Thousands of migrants have fled persecution and poverty in Myanmar and Bangladesh. Many of them are members of Myanmar`s Rohingya Muslim minority who live in apartheid-like conditions in the country`s Rakhine state, paying smugglers to board rickety boats to sail across to Malaysia.
Some ended up in the hands of traffickers and were held near Thailand`s border with Malaysia in often brutal and filthy conditions for months or even years until they could pay a ransom for their release.
A clamp-down by Thai police on human trafficking gangs triggered the regional crisis earlier this year. It followed the discovery in May of 30 bodies in graves near the Thai-Malaysian border, which sparked international outcry.
Thailand has charged 88 people suspected of involvement in human trafficking since launching the investigation into gangs but scores more are on the run.
In a Thai foreign affairs ministry letter to international organizations dated Nov. 23, the ministry said a migration meeting to be held on Friday was "Thailand`s proactive step to preempt any possible recurrence of humanitarian crises of May 2015".
Thailand`s Interpol director, police Major General Apichart Suribunya, told Reuters ships were bypassing Thailand and heading directly to Malaysia following the Thai crackdown.
"Malaysia is having a headache," he said.
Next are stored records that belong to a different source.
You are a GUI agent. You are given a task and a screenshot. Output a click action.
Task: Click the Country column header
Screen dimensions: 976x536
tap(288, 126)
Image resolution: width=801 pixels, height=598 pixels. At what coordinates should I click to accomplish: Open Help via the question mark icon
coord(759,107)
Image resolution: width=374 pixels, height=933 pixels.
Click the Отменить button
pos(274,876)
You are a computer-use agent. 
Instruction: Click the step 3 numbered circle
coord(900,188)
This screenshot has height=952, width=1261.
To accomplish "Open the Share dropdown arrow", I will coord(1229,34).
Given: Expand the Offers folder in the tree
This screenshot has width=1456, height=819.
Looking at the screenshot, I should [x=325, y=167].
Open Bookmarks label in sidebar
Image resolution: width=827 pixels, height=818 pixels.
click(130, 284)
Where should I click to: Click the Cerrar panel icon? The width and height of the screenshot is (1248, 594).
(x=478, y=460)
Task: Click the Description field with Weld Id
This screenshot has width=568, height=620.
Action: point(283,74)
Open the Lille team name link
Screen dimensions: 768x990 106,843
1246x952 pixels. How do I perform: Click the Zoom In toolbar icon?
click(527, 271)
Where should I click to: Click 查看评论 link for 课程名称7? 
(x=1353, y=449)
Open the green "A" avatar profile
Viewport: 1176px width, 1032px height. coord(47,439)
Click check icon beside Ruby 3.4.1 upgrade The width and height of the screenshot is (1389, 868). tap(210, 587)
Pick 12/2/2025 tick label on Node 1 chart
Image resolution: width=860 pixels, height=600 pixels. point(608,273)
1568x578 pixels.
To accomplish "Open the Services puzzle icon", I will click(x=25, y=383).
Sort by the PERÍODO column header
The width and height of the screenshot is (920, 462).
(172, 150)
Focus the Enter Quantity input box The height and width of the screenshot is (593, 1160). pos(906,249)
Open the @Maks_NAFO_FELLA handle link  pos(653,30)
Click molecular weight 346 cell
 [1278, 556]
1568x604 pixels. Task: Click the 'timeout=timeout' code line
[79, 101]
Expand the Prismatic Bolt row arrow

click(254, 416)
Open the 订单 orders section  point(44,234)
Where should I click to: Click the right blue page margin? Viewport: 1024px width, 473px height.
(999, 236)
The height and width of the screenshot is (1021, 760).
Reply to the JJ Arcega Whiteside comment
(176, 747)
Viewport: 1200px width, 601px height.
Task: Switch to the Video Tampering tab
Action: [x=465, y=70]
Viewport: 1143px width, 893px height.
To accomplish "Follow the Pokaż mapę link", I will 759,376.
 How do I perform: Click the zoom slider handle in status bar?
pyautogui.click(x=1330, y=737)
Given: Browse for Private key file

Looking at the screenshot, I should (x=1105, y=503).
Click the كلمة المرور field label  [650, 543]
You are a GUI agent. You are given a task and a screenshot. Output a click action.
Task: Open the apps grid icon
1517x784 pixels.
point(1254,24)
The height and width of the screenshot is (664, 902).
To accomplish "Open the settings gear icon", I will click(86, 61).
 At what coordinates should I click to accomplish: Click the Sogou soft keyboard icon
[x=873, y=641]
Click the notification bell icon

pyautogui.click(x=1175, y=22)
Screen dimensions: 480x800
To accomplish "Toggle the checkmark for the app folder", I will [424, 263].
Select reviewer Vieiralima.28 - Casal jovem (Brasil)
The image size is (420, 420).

Since late September, when monsoon conditions began to subside, several boats have smuggled a total of about 1,000 passengers across the Bay of Bengal, according to the U.N. refugee agency and the migration-tracking group Arakan Project.
Lowry of IOM said migration patterns had changed.
"The obvious thing is people go directly to Malaysia which cuts out potential for profit for smugglers," he said.